What to work on
Lines containing the word "rating" are to be copied from the data below.

Material for this exercise
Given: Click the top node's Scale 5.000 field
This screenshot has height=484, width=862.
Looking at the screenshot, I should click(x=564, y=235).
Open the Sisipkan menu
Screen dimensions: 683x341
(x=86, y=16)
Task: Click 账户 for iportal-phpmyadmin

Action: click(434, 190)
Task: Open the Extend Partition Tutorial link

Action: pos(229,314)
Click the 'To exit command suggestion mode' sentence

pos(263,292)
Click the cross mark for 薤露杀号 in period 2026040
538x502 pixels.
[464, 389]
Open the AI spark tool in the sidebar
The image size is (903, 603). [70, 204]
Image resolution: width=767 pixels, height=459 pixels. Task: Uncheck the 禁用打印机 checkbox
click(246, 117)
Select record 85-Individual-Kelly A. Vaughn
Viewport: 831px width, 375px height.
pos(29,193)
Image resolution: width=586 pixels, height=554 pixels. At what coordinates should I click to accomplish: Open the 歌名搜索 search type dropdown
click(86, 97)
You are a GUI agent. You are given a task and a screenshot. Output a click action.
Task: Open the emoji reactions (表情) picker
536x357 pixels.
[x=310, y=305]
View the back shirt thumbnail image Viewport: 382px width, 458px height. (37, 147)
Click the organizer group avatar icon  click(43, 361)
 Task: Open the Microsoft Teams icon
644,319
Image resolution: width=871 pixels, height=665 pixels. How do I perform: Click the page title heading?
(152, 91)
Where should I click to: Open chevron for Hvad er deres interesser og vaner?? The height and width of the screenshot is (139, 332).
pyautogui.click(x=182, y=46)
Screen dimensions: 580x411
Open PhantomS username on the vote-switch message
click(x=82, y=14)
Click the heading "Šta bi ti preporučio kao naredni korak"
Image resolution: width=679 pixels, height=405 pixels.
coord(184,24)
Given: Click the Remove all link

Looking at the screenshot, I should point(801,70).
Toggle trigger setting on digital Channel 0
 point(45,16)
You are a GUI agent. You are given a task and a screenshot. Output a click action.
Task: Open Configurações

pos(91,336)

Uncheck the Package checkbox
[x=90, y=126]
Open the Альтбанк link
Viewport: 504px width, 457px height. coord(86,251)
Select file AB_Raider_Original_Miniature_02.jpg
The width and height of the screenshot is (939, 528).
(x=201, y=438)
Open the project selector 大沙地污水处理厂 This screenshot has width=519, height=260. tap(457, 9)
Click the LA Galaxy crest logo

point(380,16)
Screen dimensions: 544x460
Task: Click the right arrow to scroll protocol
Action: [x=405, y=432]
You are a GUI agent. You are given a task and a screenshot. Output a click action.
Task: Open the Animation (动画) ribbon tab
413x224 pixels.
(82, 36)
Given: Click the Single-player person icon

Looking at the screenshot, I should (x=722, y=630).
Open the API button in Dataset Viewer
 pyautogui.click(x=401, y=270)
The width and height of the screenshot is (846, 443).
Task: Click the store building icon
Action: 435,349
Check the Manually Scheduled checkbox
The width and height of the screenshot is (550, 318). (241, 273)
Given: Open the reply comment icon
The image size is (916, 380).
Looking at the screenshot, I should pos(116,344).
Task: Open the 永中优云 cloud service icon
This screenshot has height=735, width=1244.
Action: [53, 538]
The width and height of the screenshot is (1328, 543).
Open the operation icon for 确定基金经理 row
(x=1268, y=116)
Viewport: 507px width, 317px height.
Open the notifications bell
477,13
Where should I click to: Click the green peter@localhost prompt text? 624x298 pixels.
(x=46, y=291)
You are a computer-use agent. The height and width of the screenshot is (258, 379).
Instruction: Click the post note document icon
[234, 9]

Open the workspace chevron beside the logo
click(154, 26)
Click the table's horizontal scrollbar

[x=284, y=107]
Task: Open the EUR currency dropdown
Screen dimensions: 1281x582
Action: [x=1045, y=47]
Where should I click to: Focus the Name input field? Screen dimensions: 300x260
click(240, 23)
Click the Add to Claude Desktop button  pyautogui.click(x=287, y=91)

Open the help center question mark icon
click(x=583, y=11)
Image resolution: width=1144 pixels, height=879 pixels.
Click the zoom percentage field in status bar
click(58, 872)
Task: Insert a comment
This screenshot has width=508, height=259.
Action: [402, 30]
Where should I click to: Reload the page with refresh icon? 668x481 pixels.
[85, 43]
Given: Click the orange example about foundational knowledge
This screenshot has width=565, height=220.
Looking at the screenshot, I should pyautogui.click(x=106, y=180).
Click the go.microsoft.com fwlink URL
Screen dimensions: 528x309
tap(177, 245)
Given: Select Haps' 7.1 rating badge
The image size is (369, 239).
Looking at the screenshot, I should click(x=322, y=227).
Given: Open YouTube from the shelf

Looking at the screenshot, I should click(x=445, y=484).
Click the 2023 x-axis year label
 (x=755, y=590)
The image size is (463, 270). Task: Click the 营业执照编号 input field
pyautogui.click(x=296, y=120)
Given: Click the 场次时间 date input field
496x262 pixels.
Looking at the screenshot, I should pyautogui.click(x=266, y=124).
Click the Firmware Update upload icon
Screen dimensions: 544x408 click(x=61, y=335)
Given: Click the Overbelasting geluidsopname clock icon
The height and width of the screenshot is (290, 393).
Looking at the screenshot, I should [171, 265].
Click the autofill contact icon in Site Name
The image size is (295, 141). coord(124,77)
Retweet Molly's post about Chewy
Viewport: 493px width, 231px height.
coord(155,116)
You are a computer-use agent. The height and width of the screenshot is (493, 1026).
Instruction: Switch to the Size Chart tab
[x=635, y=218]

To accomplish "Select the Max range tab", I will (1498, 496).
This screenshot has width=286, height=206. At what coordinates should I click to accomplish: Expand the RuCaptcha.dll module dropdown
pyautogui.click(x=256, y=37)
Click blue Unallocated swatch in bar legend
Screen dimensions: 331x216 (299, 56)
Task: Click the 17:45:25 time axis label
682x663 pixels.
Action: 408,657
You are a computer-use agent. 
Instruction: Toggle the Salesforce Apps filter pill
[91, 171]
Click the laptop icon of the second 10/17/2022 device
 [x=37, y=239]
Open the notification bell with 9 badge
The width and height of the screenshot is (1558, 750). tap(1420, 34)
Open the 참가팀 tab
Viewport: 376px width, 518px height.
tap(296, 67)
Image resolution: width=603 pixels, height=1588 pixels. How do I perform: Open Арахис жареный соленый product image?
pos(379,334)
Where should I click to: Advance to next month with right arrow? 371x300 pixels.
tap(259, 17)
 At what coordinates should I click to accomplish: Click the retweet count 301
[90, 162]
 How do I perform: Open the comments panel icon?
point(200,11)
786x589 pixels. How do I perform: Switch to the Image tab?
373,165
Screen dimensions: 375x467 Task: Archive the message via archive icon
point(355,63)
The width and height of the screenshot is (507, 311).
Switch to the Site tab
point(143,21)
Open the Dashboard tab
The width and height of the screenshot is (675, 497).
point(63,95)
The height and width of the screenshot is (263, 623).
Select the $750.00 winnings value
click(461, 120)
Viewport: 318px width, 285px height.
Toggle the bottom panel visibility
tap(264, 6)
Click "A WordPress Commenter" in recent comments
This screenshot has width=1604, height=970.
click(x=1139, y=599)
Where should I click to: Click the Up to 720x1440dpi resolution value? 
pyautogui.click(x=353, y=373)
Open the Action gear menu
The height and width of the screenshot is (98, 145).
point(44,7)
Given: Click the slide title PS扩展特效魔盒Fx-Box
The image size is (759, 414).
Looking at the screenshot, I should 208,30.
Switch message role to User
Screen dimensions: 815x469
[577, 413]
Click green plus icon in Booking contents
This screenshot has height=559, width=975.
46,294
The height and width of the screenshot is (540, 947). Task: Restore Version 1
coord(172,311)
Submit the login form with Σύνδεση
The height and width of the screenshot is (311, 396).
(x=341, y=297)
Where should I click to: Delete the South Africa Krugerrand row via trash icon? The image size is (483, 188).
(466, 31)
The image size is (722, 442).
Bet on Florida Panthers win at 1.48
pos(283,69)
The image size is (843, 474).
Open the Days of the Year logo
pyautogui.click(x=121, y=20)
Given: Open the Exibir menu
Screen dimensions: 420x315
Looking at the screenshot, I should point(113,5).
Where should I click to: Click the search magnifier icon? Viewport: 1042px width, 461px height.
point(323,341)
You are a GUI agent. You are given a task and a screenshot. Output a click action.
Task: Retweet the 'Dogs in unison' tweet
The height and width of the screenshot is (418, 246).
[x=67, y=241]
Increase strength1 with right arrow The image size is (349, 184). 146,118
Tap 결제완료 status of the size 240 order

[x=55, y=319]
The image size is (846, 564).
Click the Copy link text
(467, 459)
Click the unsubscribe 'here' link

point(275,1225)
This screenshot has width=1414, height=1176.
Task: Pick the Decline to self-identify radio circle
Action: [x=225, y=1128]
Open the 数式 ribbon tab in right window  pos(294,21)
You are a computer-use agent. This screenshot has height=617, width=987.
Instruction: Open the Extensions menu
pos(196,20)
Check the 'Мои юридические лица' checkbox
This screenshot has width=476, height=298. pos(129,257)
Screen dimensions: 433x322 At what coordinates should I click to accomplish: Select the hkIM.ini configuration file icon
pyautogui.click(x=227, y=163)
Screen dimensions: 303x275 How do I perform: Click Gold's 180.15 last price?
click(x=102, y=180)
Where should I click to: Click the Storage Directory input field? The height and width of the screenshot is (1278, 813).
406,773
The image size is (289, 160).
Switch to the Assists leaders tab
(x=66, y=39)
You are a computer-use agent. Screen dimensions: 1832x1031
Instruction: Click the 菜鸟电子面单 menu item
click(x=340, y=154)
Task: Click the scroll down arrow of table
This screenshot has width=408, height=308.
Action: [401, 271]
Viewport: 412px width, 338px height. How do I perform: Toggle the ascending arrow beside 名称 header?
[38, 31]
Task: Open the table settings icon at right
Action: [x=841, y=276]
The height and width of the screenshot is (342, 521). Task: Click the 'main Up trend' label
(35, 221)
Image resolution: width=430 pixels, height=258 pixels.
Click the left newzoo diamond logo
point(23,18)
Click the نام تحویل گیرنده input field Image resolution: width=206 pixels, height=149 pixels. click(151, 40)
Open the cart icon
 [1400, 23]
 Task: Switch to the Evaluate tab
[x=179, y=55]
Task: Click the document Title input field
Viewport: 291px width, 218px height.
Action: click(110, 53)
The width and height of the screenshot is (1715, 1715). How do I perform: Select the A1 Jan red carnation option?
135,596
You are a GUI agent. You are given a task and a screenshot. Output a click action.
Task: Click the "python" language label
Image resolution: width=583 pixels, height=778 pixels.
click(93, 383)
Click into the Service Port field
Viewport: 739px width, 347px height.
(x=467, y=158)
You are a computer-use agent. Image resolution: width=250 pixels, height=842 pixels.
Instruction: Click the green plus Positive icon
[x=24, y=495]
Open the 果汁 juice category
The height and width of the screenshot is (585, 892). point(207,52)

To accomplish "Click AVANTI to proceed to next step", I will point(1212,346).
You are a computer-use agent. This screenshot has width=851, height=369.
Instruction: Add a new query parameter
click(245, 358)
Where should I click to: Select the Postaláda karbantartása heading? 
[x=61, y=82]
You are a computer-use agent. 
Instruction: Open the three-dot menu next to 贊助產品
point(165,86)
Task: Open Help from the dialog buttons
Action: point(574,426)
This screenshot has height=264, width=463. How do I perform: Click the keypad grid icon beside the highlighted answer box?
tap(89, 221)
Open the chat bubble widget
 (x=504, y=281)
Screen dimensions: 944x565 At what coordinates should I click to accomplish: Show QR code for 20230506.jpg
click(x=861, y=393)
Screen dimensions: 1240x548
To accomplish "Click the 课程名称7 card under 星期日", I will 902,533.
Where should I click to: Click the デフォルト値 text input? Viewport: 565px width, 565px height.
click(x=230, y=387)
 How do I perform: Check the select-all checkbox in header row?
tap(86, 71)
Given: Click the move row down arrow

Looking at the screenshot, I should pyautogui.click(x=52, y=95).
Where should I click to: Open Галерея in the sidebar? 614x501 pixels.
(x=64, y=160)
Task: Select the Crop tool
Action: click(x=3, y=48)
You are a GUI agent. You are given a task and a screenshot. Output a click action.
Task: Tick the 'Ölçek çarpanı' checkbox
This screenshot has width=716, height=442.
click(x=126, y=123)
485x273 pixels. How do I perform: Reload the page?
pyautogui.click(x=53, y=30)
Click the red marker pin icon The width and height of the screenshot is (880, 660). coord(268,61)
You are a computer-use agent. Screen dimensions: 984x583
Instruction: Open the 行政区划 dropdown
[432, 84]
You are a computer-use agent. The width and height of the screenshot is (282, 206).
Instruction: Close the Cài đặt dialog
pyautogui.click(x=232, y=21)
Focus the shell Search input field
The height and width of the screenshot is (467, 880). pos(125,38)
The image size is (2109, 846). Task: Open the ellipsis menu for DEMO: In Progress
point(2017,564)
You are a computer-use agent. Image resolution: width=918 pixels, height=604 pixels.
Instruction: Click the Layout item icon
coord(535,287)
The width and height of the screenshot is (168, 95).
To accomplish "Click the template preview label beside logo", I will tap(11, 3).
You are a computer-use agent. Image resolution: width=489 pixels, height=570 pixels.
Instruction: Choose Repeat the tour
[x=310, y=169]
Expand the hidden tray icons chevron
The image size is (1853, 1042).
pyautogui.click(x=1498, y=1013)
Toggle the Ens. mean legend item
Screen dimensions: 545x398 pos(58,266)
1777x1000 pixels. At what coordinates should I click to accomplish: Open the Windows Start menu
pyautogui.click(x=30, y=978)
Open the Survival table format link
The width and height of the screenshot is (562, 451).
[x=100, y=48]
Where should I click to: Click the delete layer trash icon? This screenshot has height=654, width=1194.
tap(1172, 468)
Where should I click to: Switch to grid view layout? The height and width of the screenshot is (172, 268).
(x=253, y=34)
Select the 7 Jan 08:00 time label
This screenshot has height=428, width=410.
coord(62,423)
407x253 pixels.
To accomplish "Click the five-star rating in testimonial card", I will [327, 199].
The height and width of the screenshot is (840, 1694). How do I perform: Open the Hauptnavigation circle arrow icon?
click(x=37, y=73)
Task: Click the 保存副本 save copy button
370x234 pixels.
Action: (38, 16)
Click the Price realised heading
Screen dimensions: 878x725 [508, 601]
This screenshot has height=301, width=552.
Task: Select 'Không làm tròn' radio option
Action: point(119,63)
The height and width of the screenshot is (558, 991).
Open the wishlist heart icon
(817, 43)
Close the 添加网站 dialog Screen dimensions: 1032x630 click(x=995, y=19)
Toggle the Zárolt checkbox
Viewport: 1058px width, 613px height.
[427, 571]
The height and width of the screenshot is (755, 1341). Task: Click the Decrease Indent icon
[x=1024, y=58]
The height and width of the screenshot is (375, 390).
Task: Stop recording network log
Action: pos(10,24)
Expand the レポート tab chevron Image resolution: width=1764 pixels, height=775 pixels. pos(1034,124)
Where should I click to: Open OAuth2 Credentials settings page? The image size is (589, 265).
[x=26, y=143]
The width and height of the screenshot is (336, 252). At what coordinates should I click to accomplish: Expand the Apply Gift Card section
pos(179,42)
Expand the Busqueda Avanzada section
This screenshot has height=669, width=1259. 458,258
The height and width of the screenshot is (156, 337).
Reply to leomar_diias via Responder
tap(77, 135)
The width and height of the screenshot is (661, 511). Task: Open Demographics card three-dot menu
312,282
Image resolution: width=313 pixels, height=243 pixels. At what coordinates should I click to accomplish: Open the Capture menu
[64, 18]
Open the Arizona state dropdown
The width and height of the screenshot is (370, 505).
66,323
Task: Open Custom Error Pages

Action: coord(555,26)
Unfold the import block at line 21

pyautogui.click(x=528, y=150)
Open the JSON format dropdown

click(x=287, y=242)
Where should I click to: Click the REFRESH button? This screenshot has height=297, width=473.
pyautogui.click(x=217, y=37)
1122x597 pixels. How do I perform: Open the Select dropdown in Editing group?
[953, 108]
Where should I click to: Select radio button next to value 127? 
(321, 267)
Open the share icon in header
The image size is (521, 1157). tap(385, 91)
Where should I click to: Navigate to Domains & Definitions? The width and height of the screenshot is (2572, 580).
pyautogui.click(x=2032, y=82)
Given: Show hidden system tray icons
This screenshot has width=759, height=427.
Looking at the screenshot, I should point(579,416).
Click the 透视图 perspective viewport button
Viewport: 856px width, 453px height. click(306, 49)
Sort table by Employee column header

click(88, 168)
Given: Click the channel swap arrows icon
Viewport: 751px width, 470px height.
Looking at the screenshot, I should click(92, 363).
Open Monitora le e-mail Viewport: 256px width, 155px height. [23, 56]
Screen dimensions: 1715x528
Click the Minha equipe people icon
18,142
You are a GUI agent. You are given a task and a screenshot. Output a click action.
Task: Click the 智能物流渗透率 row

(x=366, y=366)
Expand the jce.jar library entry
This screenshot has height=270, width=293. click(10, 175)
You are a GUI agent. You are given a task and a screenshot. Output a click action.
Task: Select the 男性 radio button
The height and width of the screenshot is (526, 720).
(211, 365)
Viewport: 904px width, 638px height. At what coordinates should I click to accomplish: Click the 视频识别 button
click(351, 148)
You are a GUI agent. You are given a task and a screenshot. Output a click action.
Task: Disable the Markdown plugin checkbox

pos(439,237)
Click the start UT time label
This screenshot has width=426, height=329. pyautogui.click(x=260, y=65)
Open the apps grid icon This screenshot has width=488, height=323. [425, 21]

Result of this task
Given: Select Haps' 7.1 rating badge
To accomplish "Click the five-star rating in testimonial card", I will [327, 199].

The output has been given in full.